Questions like “how long does it take to love someone” for example, don’t have real answers and create expectations and standards that often lead to disappointment.
I’ve worked with clients who fell in love in days, while others took years. Neither relationship is better or worse than the other. They are completely different but completely healthy.
Instead of focusing on what should happen, try bringing yourself to the present of what is happening and notice how that feels instead. If you’re happy with where you are, let that guide you to where you want to be!
5. Practice relationship skills
Whether you’re in a relationship or not, having some core relationship skills under your belt can enhance your experience and success.
Knowing how to interact with a partner, listening, and arguing compassionately are integral ingredients for a healthy relationship.
Here are a few of the most important relationship-building skills to consider adding to your “how to be in a relationship” toolkit:
- Communication (You talk about things when they come up, including feelings, fears, and thoughts.)
- Active listening (You can listen to what your partner is saying, notice their body language and tone, and aren’t listening only to respond with your thoughts.)
- Perspective-taking and Empathy (You take a step back and try to understand how the other person feels even if you don’t agree with why they’re feeling that way)

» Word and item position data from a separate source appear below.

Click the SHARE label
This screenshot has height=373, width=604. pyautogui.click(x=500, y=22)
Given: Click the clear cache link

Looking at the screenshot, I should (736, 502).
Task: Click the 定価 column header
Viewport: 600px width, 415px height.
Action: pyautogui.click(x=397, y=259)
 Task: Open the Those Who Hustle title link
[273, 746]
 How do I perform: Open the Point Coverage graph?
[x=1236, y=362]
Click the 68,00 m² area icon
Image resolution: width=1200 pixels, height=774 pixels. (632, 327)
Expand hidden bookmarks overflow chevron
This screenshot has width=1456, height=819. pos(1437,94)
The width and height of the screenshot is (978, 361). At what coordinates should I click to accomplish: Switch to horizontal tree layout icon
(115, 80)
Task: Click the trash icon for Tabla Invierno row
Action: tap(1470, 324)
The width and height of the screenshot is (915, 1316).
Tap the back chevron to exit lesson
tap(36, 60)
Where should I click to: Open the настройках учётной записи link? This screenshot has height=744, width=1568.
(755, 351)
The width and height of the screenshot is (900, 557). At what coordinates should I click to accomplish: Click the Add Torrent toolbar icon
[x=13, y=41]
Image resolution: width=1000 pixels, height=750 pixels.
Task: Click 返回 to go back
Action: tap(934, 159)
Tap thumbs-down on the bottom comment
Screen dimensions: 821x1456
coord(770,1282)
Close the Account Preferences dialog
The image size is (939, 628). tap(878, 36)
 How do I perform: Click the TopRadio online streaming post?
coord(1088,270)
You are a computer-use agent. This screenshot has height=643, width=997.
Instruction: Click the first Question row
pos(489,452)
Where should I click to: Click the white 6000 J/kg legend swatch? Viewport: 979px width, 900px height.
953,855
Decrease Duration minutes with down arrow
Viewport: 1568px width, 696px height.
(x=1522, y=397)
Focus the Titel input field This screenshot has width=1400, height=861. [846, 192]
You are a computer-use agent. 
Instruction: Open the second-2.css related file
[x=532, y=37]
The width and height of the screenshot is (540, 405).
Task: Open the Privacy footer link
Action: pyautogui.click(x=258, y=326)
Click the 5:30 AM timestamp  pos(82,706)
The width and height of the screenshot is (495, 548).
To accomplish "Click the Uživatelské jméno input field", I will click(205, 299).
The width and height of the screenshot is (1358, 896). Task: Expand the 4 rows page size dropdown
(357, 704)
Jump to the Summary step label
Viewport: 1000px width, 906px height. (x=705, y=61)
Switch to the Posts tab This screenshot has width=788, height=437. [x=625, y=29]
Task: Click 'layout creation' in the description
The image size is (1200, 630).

- Curiosity (You ask questions to deepen your understanding instead of trying to get your message heard. You try not to argue, but to better see why your partner feels the way they are.)
- Vulnerability (You are authentic, honest and share things even when it feels scary. This helps build trust)
- Self-soothing (You can handle your own emotions, and try not to put your emotional burdens on your partner. You handle your stress and anxiety and don’t ask your partner to do it for you.)